++++ Material provided
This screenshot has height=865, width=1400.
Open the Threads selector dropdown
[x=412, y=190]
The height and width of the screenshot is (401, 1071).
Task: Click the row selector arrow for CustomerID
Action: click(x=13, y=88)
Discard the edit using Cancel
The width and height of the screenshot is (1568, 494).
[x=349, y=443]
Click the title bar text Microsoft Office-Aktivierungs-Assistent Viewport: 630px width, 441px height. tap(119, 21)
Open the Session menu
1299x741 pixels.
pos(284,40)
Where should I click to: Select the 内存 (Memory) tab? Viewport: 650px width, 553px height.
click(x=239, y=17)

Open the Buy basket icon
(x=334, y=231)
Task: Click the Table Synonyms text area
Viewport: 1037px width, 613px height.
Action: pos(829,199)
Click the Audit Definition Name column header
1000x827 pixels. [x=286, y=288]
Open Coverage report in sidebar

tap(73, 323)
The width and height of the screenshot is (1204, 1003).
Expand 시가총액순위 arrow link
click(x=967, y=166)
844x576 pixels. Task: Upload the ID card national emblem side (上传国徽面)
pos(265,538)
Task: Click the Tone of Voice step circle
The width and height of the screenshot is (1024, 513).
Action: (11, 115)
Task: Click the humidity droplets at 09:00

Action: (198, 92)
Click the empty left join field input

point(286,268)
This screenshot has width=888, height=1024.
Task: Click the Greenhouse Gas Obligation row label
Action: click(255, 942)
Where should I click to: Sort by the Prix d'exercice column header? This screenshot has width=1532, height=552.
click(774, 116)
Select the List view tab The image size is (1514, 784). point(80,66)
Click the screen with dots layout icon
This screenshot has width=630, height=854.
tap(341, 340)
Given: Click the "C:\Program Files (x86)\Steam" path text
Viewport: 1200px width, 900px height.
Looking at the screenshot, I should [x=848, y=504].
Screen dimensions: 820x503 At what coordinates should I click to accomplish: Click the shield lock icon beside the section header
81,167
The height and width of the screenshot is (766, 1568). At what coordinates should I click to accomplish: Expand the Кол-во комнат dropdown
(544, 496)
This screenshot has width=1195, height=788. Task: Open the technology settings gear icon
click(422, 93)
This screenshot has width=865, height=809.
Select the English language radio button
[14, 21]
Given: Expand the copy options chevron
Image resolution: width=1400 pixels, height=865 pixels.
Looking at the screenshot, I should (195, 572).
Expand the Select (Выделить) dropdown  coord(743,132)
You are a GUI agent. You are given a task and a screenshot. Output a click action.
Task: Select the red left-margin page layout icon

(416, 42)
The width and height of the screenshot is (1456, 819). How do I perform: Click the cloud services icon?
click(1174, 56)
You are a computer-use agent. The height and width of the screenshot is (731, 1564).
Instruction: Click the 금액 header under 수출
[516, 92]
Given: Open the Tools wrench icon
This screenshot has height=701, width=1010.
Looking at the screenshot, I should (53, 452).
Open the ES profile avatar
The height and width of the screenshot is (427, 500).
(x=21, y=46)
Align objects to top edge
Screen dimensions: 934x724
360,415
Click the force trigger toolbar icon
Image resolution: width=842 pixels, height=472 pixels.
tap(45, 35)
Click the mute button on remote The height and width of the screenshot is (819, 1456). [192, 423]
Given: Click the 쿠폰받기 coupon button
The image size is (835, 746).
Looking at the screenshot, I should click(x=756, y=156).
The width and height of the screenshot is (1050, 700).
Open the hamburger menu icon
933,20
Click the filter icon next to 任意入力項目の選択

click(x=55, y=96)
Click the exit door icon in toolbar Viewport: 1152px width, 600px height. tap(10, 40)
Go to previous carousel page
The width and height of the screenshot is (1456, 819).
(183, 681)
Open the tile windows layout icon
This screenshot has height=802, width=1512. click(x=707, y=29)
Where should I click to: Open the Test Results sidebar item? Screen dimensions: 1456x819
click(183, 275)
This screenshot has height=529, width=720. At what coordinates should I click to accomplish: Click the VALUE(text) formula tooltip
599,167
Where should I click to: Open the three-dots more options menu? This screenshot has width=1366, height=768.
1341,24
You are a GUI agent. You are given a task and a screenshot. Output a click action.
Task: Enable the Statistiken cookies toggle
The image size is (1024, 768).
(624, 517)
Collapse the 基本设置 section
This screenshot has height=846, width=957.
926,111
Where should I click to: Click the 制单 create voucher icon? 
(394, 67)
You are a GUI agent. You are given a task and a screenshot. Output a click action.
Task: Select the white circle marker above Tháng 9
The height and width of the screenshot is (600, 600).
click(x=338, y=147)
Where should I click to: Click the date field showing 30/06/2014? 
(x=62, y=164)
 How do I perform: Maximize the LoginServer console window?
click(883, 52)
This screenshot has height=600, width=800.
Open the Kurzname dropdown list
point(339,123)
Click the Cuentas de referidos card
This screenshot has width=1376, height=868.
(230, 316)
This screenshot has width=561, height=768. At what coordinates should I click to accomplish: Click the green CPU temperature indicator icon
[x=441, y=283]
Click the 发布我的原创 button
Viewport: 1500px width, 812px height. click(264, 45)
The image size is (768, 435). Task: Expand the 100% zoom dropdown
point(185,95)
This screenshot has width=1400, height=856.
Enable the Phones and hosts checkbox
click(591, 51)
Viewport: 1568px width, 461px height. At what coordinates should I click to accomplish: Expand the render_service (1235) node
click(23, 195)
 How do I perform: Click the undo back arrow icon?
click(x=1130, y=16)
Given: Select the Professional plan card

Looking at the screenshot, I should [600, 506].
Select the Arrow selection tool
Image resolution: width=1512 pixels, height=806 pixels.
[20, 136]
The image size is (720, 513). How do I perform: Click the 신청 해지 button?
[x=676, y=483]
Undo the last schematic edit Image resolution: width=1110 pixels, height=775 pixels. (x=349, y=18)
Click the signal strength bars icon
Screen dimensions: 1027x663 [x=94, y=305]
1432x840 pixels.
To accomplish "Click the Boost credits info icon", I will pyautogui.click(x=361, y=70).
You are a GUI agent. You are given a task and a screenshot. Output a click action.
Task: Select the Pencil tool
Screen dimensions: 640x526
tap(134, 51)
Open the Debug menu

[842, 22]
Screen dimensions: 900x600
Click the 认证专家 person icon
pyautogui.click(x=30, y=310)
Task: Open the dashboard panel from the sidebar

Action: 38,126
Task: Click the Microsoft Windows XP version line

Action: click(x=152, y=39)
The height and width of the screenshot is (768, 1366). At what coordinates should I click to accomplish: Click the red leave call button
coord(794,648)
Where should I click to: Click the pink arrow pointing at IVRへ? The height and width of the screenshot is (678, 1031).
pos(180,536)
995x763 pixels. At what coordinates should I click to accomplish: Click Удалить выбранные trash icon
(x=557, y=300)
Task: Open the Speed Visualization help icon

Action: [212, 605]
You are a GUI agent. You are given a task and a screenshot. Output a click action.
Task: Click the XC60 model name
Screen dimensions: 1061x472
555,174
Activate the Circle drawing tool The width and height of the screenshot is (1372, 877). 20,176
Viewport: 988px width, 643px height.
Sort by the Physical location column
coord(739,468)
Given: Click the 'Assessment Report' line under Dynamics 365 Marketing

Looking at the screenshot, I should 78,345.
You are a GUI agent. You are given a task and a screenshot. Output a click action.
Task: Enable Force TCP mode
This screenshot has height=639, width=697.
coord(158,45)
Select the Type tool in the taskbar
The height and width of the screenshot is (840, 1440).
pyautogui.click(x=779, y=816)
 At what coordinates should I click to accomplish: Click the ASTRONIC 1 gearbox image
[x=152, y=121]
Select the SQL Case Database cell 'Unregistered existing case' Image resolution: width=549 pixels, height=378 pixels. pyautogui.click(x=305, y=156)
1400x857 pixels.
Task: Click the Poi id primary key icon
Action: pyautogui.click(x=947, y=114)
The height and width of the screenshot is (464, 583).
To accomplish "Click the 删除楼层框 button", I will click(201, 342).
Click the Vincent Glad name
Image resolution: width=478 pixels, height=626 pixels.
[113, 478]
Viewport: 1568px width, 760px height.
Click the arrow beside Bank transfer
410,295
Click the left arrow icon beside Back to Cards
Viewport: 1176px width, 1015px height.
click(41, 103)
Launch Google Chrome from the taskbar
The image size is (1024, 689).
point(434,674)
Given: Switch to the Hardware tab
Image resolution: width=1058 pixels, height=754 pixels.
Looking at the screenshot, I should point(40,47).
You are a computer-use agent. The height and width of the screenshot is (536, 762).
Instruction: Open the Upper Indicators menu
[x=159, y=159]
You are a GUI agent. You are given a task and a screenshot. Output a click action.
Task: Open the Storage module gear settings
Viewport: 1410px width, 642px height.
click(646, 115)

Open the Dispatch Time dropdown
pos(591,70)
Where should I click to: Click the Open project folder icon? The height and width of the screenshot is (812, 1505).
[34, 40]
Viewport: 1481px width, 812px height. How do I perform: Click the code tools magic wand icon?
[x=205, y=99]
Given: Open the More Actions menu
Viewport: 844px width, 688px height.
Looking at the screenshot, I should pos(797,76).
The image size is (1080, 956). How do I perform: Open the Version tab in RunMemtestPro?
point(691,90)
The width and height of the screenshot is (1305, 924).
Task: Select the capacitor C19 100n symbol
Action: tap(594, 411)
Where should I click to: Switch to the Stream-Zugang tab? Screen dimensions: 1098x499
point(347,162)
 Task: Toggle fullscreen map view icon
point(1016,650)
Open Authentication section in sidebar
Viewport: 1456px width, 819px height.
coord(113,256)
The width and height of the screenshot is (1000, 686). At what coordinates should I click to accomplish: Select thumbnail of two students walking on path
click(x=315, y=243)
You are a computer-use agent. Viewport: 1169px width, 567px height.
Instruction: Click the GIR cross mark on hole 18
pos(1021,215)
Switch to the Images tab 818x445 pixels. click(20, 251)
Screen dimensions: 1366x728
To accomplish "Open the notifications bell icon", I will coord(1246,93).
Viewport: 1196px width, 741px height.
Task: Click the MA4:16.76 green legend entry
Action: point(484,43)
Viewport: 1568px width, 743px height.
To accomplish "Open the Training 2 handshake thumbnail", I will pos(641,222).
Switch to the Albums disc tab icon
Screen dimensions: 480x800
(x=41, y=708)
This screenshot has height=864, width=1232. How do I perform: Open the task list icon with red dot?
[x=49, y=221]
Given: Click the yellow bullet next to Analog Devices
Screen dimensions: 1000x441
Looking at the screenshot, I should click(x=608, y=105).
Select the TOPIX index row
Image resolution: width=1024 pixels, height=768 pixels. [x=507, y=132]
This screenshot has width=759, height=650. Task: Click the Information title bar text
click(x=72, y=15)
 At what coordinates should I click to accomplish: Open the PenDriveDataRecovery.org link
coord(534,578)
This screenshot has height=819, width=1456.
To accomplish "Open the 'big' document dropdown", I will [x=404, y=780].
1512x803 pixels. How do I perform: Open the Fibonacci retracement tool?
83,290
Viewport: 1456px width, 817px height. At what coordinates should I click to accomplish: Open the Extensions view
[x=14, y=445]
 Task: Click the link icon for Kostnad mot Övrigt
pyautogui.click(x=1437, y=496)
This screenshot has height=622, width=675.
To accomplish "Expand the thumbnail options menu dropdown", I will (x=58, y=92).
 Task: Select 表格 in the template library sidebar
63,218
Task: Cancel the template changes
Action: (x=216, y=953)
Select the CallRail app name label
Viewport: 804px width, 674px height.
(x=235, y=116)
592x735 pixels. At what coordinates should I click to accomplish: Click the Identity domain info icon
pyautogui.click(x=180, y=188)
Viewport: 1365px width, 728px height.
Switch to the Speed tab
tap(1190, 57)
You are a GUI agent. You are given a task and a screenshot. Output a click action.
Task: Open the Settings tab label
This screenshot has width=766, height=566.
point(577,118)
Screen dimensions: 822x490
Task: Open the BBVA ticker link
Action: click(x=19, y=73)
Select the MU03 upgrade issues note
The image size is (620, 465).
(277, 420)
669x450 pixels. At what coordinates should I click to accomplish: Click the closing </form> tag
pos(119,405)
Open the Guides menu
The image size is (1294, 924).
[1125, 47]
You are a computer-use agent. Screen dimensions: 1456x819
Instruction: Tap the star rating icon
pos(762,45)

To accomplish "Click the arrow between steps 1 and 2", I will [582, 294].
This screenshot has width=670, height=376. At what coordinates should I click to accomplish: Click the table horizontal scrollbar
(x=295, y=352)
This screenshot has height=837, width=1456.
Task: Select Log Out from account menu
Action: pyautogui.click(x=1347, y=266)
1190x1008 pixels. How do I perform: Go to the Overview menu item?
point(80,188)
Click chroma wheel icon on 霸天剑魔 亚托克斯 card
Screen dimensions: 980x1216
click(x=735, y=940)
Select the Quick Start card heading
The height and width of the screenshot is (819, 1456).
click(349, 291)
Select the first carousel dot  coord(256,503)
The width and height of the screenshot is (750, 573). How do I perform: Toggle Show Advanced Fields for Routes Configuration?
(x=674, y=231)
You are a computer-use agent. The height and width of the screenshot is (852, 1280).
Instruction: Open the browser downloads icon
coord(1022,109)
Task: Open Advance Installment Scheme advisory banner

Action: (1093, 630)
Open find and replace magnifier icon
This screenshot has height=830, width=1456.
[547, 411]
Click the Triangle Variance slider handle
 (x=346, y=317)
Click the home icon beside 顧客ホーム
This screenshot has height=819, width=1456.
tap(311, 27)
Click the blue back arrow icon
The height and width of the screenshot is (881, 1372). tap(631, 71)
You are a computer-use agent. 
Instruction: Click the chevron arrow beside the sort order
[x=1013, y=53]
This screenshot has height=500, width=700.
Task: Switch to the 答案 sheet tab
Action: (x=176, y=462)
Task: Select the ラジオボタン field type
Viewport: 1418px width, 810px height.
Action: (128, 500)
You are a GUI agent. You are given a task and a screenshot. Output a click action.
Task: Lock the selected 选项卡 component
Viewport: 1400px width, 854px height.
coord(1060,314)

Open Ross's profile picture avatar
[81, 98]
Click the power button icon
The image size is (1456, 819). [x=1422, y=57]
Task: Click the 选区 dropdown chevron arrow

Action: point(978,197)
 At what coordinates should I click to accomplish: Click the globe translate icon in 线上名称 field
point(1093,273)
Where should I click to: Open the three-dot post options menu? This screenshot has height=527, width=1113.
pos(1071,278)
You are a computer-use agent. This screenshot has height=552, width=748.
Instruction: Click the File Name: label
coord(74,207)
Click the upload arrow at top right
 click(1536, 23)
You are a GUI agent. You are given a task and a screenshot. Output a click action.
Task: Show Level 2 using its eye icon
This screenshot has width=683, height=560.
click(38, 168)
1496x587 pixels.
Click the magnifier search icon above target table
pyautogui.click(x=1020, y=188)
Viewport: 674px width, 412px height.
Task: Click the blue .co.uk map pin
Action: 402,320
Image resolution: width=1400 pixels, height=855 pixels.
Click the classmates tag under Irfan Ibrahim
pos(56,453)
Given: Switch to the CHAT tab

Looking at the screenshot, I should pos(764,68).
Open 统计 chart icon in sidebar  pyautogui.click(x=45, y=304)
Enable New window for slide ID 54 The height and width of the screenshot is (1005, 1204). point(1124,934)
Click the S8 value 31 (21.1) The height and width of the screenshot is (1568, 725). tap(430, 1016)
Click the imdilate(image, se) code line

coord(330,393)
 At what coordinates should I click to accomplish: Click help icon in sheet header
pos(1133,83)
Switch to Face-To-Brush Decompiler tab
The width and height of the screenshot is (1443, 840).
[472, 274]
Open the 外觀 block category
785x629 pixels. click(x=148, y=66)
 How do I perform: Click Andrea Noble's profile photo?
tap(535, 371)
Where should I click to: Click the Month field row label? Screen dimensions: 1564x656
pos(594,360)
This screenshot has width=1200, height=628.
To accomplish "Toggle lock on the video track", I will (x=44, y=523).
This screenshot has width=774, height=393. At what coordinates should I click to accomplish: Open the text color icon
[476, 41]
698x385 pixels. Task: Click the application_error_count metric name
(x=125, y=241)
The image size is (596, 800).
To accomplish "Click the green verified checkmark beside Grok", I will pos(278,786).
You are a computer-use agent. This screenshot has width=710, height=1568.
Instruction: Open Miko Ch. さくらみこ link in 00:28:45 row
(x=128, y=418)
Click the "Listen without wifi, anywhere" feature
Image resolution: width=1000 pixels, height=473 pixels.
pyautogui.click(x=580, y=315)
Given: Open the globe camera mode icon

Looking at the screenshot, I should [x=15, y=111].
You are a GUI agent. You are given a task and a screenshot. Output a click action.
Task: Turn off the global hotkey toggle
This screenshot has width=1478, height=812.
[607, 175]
++++++++
Exercise prompt: Render everything from the line containing "592x735 pixels. At" down to the line containing "will [582, 294]." as a JSON list of strings, one string per line, with blank lines left out.

Answer for this exercise:
[
  "592x735 pixels. At what coordinates should I click to accomplish: Click the Identity domain info icon",
  "pyautogui.click(x=180, y=188)",
  "Viewport: 1365px width, 728px height.",
  "Switch to the Speed tab",
  "tap(1190, 57)",
  "You are a GUI agent. You are given a task and a screenshot. Output a click action.",
  "Task: Open the Settings tab label",
  "This screenshot has width=766, height=566.",
  "point(577,118)",
  "Screen dimensions: 822x490",
  "Task: Open the BBVA ticker link",
  "Action: click(x=19, y=73)",
  "Select the MU03 upgrade issues note",
  "The image size is (620, 465).",
  "(277, 420)",
  "669x450 pixels. At what coordinates should I click to accomplish: Click the closing </form> tag",
  "pos(119,405)",
  "Open the Guides menu",
  "The image size is (1294, 924).",
  "[1125, 47]",
  "You are a computer-use agent. Screen dimensions: 1456x819",
  "Instruction: Tap the star rating icon",
  "pos(762,45)",
  "To accomplish \"Click the arrow between steps 1 and 2\", I will [582, 294]."
]